## TASK DESCRIPTION
Below are some entries. Repeat exactly the lines from the one with "Click the PDF" through the one with "Given: Click the clear", and only those.

## EXTRACTED INFORMATION

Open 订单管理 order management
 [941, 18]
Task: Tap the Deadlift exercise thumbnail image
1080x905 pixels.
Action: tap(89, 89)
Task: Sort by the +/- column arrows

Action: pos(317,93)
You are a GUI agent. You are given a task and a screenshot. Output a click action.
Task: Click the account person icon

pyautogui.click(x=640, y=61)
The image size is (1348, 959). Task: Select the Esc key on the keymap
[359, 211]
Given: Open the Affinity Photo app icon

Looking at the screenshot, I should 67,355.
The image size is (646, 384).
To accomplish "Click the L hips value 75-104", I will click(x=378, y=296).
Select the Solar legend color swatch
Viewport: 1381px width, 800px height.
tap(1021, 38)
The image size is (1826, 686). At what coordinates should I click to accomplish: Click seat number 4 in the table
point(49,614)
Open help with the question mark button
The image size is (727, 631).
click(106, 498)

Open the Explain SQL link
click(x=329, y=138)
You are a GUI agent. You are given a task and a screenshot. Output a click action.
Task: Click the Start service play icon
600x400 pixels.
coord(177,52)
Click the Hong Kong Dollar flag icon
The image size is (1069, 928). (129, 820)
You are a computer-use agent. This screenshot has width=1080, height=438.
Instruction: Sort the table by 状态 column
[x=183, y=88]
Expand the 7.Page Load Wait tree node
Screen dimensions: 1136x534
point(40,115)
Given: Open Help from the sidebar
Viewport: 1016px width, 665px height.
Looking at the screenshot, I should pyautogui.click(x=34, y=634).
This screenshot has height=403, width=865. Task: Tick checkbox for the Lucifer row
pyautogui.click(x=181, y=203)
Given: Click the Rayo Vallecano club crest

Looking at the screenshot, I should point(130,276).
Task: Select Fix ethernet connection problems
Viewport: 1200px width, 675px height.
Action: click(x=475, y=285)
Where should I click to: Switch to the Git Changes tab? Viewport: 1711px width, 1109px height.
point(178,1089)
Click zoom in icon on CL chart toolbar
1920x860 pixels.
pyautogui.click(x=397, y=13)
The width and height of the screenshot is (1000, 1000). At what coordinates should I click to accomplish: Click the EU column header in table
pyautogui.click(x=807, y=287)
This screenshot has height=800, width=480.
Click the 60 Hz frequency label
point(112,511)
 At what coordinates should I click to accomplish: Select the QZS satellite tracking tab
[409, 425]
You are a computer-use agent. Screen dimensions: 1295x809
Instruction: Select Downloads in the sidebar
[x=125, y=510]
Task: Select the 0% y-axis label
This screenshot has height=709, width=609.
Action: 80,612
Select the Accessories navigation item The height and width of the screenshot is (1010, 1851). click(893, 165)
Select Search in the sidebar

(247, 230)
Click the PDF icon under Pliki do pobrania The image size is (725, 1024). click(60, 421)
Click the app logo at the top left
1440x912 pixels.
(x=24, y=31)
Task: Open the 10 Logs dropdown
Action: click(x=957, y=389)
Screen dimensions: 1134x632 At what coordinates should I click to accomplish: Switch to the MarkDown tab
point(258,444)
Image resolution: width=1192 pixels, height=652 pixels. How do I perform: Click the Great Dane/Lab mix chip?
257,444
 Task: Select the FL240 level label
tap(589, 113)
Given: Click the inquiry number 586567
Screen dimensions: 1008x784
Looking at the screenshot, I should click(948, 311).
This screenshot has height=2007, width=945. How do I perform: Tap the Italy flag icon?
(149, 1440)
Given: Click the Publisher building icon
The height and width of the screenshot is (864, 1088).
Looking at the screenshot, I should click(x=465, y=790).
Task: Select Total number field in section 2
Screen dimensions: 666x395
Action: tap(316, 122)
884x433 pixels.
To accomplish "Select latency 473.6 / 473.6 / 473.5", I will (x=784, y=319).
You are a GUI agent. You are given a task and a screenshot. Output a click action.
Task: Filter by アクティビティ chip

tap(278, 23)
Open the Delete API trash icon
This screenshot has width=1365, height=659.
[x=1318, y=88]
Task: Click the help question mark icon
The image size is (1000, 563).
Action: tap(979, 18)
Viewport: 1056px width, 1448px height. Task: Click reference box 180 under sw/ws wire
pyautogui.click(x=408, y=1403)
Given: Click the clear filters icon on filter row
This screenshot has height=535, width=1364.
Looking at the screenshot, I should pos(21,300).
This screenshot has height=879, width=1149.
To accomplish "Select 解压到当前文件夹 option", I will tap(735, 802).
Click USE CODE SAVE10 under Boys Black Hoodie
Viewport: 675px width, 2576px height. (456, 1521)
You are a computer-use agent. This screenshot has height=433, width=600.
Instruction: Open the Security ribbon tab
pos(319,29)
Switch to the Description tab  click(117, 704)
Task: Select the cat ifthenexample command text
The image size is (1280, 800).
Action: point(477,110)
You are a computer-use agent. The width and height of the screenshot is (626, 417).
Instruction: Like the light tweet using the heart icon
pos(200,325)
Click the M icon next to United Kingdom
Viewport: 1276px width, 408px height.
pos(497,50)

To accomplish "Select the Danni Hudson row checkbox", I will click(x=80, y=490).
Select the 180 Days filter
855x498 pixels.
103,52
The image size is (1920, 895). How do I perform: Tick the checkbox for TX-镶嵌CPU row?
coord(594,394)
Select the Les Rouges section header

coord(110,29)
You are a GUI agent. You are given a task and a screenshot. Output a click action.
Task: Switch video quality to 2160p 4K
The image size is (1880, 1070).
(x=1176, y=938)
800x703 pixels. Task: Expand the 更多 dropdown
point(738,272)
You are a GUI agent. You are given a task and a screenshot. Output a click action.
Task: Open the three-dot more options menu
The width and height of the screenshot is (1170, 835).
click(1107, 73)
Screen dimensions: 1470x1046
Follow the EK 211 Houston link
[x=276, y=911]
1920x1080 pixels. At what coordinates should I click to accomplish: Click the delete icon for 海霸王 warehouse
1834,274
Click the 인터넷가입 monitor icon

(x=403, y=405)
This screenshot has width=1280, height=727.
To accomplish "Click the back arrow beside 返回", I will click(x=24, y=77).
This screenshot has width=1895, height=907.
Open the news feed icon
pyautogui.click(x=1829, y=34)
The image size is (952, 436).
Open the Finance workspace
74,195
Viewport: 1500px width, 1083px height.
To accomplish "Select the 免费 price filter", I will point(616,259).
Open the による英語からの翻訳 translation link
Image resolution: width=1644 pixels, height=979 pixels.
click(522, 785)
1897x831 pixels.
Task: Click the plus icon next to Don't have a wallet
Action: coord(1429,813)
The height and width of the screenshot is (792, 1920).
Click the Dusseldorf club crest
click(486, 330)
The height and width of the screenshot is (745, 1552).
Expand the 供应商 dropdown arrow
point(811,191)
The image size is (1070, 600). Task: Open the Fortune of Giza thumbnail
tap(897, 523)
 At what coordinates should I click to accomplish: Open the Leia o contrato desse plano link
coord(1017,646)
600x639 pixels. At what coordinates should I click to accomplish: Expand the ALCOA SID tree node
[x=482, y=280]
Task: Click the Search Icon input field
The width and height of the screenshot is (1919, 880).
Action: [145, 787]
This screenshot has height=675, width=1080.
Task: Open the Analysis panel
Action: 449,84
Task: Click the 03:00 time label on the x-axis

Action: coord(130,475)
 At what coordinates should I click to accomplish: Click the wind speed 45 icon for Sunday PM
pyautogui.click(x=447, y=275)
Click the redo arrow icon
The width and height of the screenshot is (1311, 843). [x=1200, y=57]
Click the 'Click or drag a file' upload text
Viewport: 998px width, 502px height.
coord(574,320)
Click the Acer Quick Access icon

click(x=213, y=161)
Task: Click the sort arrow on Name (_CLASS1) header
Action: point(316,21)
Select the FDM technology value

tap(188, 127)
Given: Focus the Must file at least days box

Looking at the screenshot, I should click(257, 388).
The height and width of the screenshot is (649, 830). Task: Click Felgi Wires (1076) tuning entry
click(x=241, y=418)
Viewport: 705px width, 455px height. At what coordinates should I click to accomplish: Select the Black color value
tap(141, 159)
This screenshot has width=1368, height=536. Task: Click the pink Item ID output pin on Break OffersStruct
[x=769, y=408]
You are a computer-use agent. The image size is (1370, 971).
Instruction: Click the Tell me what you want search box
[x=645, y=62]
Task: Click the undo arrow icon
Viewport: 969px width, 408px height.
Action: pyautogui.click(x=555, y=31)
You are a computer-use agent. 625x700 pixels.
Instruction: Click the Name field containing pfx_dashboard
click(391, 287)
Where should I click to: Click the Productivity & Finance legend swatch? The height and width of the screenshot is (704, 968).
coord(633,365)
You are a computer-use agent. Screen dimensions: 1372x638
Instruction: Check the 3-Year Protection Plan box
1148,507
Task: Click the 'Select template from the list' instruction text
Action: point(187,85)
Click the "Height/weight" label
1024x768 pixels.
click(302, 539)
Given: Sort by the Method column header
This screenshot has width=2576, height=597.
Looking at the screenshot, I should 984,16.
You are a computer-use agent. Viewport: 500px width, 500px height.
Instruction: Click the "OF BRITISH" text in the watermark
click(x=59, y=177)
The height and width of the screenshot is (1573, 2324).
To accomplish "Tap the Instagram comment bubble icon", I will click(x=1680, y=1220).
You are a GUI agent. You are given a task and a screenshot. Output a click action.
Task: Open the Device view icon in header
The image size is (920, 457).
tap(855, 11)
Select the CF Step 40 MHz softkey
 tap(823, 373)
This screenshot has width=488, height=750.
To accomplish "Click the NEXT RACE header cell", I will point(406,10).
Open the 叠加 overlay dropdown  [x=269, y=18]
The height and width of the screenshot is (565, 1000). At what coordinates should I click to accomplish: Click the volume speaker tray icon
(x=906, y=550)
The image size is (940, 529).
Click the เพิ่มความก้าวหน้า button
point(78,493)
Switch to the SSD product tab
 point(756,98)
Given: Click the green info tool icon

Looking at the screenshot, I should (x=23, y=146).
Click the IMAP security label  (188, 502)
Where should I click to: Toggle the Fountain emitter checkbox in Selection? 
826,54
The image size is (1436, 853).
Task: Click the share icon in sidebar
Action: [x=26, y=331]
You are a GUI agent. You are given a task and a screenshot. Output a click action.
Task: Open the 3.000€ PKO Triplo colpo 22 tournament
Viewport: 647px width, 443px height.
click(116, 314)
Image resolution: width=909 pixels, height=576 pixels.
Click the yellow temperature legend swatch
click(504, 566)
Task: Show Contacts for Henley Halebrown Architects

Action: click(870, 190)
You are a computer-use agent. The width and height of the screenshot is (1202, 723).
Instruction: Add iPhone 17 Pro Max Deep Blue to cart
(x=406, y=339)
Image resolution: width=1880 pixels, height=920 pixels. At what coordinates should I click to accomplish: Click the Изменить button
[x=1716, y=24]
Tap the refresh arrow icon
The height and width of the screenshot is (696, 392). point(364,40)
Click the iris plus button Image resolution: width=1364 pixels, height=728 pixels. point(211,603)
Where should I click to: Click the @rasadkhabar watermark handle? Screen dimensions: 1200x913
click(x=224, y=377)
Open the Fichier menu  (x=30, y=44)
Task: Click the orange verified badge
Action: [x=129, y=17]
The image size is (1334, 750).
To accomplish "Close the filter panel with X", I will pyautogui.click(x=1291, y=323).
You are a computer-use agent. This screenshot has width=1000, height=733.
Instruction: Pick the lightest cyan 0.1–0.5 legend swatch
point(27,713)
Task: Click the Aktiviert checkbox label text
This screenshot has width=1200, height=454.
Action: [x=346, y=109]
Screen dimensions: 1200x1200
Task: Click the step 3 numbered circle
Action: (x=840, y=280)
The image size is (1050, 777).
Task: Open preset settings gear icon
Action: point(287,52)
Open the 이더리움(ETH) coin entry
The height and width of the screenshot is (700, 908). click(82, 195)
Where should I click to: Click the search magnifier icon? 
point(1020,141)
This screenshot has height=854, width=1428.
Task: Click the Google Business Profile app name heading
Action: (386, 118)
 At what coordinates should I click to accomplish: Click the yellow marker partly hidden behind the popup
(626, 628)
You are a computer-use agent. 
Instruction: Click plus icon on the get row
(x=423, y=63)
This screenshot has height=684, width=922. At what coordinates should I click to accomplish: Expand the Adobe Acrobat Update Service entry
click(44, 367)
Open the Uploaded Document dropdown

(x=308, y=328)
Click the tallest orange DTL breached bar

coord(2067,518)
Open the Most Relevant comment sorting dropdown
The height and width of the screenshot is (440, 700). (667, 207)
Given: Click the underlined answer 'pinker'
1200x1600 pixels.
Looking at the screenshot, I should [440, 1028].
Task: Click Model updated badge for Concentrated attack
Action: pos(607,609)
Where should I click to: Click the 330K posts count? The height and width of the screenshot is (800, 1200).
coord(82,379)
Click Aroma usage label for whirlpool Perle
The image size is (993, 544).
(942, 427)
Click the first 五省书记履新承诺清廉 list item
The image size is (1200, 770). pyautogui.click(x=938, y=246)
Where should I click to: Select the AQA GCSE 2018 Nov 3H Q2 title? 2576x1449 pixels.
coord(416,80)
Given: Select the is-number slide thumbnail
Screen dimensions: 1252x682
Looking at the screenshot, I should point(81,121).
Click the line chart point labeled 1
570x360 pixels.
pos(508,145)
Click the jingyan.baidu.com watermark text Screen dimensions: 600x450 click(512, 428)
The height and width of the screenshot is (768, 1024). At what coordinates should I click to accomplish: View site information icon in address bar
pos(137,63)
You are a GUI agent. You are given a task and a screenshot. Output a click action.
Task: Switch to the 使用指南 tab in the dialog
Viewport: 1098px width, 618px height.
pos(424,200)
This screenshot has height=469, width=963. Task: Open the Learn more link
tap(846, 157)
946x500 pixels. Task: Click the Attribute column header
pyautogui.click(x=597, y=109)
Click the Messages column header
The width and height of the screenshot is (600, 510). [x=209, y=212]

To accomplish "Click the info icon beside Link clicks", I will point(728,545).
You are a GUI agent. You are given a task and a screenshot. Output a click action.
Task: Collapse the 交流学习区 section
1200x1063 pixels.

## EXPECTED ANSWER
Click the PDF icon under Pliki do pobrania The image size is (725, 1024). click(60, 421)
Click the app logo at the top left
1440x912 pixels.
(x=24, y=31)
Task: Open the 10 Logs dropdown
Action: click(x=957, y=389)
Screen dimensions: 1134x632 At what coordinates should I click to accomplish: Switch to the MarkDown tab
point(258,444)
Image resolution: width=1192 pixels, height=652 pixels. How do I perform: Click the Great Dane/Lab mix chip?
257,444
 Task: Select the FL240 level label
tap(589, 113)
Given: Click the inquiry number 586567
Screen dimensions: 1008x784
Looking at the screenshot, I should click(948, 311).
This screenshot has height=2007, width=945. How do I perform: Tap the Italy flag icon?
(149, 1440)
Given: Click the Publisher building icon
The height and width of the screenshot is (864, 1088).
Looking at the screenshot, I should click(x=465, y=790).
Task: Select Total number field in section 2
Screen dimensions: 666x395
Action: tap(316, 122)
884x433 pixels.
To accomplish "Select latency 473.6 / 473.6 / 473.5", I will (x=784, y=319).
You are a GUI agent. You are given a task and a screenshot. Output a click action.
Task: Filter by アクティビティ chip

tap(278, 23)
Open the Delete API trash icon
This screenshot has width=1365, height=659.
[x=1318, y=88]
Task: Click the help question mark icon
The image size is (1000, 563).
Action: tap(979, 18)
Viewport: 1056px width, 1448px height. Task: Click reference box 180 under sw/ws wire
pyautogui.click(x=408, y=1403)
Given: Click the clear filters icon on filter row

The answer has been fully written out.